È in questo quadro generale che anche in Tunisia il governo ha dichiarato la quarantena vietando le manifestazioni per l’anniversario della fuga di Ben Ali e per i giorni successivi, giornate che negli ultimi anni sono sempre diventate un’occasione per riaccendere la protesta sociale. Martedì 12 gennaio il Ministro della salute Fawzi Al-Mahdi aveva annunciato che da giovedì 14 a domenica 17 sarebbe entrata in vigore una quarantena completa su tutto il territorio nazionale per rallentare la diffusione del contagio da coronavirus.

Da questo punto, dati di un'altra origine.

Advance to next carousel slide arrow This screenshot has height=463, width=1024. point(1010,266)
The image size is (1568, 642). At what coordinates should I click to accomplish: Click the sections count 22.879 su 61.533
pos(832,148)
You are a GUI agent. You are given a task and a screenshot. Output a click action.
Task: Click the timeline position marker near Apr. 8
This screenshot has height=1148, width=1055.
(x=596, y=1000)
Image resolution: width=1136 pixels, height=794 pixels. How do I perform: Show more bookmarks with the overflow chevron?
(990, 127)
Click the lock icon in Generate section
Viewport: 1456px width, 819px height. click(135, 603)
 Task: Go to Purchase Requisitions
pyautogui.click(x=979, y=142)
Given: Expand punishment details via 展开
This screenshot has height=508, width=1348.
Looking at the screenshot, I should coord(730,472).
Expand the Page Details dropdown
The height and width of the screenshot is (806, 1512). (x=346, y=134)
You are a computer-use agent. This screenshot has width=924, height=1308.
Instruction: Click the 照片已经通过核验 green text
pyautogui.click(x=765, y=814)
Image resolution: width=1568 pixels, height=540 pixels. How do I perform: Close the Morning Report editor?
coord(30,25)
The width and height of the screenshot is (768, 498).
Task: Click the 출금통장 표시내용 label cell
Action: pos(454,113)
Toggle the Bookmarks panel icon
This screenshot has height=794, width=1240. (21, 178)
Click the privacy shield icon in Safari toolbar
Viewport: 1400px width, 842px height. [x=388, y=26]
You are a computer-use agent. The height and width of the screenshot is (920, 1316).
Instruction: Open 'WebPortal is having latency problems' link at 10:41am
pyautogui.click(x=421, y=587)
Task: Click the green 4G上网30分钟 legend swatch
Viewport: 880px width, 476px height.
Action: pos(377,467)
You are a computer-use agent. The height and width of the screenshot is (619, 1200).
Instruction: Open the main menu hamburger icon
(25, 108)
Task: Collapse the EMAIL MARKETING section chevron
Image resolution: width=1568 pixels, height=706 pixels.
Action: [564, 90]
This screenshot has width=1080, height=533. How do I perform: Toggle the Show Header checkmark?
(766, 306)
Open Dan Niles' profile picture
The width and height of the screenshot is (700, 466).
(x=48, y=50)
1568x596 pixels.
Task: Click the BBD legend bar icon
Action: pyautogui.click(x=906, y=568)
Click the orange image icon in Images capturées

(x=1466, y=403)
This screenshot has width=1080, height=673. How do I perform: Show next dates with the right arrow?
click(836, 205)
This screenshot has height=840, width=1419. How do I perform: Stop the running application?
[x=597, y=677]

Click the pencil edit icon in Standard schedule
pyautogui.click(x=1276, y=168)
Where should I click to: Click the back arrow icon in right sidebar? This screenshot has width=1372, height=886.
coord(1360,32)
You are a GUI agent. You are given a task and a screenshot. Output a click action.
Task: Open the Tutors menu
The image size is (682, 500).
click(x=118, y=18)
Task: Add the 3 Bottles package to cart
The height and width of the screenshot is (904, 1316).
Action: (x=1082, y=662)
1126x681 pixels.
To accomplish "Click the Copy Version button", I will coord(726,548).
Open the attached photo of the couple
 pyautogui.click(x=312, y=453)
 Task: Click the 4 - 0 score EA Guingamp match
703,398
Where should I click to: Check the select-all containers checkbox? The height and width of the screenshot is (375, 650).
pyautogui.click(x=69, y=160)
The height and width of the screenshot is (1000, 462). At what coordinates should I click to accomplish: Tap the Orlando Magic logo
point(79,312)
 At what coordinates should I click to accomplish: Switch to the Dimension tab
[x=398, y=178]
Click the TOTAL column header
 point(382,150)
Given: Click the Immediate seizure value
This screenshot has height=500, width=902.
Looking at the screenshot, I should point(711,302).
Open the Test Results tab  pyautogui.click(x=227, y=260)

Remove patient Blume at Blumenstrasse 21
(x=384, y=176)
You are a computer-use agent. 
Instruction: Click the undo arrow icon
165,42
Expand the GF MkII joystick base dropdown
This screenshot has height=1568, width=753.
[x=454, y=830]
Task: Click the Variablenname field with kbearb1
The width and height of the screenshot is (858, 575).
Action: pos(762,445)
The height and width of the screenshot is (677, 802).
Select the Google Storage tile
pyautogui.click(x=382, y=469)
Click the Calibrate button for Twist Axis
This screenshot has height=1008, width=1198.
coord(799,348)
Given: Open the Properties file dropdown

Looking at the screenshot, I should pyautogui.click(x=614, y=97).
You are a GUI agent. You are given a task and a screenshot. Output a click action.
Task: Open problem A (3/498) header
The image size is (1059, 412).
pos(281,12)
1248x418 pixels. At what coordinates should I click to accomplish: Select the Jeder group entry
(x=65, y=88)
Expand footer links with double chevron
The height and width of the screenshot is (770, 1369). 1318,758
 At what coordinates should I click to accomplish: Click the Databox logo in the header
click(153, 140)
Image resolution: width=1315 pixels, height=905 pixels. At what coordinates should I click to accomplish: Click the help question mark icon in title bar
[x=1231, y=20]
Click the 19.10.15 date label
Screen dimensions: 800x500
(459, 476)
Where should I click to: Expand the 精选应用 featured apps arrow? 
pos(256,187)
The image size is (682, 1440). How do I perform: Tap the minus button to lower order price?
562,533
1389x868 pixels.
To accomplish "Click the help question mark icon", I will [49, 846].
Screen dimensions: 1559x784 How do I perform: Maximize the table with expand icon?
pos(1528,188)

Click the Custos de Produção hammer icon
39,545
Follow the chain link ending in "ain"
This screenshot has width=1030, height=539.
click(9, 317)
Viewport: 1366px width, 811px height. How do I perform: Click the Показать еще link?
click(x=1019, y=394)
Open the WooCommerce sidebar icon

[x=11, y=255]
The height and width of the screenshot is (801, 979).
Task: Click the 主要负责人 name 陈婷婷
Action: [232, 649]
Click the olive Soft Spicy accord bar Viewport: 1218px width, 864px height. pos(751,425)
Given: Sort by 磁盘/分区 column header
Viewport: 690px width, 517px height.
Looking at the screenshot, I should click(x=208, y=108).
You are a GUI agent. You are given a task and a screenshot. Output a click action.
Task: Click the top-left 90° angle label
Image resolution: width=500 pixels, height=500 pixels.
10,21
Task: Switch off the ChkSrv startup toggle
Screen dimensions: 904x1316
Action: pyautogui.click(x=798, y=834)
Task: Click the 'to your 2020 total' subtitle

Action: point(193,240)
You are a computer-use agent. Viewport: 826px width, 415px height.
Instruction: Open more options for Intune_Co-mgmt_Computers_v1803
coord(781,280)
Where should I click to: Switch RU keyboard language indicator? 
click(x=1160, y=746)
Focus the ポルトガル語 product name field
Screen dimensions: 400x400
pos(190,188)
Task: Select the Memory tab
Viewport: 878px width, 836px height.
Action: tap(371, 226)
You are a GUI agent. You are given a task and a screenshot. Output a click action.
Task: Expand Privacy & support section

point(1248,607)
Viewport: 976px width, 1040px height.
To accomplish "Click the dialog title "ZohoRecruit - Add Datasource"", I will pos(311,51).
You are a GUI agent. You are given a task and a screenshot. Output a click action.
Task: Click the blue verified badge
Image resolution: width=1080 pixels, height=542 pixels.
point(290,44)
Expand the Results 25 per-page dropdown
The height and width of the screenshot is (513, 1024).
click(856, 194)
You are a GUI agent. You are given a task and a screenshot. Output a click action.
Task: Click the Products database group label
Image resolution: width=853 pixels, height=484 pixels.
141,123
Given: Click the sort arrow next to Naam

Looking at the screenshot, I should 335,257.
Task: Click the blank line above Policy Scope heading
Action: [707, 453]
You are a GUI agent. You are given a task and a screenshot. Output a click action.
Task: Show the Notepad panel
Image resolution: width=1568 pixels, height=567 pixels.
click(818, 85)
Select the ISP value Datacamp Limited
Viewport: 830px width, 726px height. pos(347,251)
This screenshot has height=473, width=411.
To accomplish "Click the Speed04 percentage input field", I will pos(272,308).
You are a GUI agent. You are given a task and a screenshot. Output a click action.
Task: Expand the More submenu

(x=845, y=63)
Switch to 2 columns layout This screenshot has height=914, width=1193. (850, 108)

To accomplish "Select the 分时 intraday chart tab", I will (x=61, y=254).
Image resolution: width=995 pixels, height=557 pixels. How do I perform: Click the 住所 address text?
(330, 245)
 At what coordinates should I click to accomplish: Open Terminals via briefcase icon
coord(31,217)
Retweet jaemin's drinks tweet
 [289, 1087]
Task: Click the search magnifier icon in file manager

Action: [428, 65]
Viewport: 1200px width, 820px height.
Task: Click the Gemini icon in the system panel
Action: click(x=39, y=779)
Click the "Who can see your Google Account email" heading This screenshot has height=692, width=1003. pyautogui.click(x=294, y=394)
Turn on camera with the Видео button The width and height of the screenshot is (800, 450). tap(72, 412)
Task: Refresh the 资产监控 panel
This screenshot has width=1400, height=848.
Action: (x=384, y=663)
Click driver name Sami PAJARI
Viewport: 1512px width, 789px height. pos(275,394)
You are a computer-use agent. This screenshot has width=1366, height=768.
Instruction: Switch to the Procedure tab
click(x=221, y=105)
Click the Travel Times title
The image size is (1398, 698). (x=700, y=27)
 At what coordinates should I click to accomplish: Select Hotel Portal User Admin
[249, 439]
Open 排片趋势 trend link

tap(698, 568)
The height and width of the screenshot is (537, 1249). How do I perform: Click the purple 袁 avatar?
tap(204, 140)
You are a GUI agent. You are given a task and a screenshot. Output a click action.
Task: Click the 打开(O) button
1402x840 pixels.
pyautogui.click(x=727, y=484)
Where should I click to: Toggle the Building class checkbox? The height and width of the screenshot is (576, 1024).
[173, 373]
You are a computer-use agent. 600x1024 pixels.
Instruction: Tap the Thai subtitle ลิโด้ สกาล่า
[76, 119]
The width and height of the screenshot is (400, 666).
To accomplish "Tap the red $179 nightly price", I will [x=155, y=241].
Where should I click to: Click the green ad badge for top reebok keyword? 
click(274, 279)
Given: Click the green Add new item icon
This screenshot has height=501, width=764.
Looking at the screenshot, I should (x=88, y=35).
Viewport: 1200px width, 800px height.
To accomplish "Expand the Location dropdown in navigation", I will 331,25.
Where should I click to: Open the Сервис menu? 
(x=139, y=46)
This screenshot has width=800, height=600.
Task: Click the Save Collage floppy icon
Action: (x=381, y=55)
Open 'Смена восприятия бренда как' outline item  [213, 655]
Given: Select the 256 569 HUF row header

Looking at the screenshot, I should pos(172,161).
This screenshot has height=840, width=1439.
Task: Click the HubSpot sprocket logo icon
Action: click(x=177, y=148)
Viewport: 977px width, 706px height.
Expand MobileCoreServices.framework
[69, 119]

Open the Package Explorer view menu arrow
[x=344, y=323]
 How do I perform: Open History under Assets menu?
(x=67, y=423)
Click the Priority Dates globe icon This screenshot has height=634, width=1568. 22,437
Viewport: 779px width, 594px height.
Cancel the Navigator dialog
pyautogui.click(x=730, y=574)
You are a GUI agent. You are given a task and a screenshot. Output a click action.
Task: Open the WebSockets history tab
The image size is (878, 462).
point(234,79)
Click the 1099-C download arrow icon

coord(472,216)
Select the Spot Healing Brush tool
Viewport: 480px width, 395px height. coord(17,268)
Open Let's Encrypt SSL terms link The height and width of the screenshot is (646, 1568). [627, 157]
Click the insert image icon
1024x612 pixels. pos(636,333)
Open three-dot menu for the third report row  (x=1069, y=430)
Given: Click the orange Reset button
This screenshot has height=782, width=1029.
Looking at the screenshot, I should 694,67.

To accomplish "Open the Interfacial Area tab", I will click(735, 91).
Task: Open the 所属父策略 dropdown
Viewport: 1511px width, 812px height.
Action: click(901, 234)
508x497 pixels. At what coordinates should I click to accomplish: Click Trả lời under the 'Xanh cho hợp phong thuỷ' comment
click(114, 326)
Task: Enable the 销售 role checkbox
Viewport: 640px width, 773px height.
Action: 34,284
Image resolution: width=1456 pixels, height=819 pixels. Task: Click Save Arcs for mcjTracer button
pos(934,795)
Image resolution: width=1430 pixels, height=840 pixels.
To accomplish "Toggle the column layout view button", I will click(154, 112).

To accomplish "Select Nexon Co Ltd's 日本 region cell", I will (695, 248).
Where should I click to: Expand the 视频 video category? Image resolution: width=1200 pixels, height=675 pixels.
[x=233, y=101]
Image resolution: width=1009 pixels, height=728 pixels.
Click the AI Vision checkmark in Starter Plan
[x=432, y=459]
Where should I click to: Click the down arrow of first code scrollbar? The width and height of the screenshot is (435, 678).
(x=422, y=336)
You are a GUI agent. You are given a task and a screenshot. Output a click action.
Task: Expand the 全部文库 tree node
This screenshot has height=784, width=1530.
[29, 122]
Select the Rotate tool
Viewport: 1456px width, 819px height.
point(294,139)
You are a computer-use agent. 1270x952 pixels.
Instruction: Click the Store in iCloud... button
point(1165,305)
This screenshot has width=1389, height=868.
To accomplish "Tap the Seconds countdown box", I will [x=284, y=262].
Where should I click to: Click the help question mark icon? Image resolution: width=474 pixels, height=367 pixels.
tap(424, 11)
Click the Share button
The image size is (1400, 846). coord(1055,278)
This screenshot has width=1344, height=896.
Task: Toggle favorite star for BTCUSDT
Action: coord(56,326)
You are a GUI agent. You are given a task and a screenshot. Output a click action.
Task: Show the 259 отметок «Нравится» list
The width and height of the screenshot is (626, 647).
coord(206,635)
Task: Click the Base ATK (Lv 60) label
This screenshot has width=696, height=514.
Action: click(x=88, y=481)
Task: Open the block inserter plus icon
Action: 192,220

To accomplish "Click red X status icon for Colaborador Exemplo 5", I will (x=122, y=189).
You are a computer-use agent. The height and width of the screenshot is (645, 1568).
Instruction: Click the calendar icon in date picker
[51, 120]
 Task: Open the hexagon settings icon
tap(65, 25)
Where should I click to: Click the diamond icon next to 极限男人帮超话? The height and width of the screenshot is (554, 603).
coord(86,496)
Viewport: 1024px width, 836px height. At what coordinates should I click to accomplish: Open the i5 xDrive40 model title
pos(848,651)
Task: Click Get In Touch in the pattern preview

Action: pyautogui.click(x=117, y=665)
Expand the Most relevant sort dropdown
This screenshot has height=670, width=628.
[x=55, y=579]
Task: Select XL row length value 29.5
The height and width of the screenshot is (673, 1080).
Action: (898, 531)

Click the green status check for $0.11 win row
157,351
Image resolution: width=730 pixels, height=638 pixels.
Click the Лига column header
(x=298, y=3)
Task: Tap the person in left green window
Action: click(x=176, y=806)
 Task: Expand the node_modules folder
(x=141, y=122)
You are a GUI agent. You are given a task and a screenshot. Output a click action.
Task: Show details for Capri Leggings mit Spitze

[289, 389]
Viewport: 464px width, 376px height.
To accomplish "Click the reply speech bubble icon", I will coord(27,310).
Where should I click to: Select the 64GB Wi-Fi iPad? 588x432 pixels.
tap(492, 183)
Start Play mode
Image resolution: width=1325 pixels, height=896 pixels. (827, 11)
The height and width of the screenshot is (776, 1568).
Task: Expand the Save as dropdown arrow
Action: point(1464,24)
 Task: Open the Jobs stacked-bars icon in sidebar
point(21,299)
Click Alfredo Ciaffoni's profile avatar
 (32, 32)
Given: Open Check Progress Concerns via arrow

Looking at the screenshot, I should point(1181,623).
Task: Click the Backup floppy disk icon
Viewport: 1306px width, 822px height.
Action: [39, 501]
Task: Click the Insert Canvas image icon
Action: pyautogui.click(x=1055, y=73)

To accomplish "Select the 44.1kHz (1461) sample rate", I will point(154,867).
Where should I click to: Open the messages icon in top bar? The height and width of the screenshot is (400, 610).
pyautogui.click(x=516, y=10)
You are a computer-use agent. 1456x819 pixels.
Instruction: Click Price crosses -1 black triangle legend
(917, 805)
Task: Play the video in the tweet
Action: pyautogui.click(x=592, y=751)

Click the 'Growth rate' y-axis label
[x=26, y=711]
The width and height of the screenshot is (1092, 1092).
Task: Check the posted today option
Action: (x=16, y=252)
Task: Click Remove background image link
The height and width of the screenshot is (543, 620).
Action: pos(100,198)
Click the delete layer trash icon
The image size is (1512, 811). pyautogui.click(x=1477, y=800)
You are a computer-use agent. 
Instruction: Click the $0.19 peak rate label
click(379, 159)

Ciò ha significato coprifuoco dalle 16 del pomeriggio alle 6 di mattina, divieto di manifestazioni e chiusura delle scuole e di tutte le attività. Sono ovviamente rimaste attive le industrie del settore petrolifero, chimico e energia, comprese le miniere di fosfato di Gafsa. Da marzo 2020 la Tunisia, che ha subito in autunno una rapida crescita del contagio da coronavirus, mantiene misure di quarantena, ma è proprio nei giorni intorno all’anniversario della rivoluzione che tali misure hanno subito una stretta eccezionale. Pur criticando la scelta del governo, la maggior parte delle organizzazioni, compreso il sindacato UGTT, ha rinunciato ad ogni manifestazione. C’è chi però è sceso comunque in piazza, scontrandosi anche con la polizia, prima la mattina del 14 gennaio nel centro di Tunisi, nella Avenue Bourghiba simbolo della rivoluzione, poi nei quartieri periferici e in altre città, in particolare a Sousse e a Bizerte. Queste proteste ci riguardano direttamente, sia per il ruolo ingombrante dello stato italiano in Tunisia, sia perché ci ricordano che ovunque è urgente reagire al disastro sociale imposto dai governi.

Dopo dieci anni l’insurrezione tunisina è ancora un esempio. E lo è più che mai in tempi in cui la classe lavoratrice, sfruttata e oppressa, è la più colpita dalla pandemia e al contempo la più impegnata ad arginarla. In tempi in cui il ricatto imposto dai padroni – virus o miseria – è più barbaro che mai. In tempi in cui gli spettri autoritari tornano alla ribalta in carne e ossa. Oggi il coraggio e la determinazione di chi rovesciò la dittatura in Tunisia è un esempio che sta anche a noi mantenere vivo.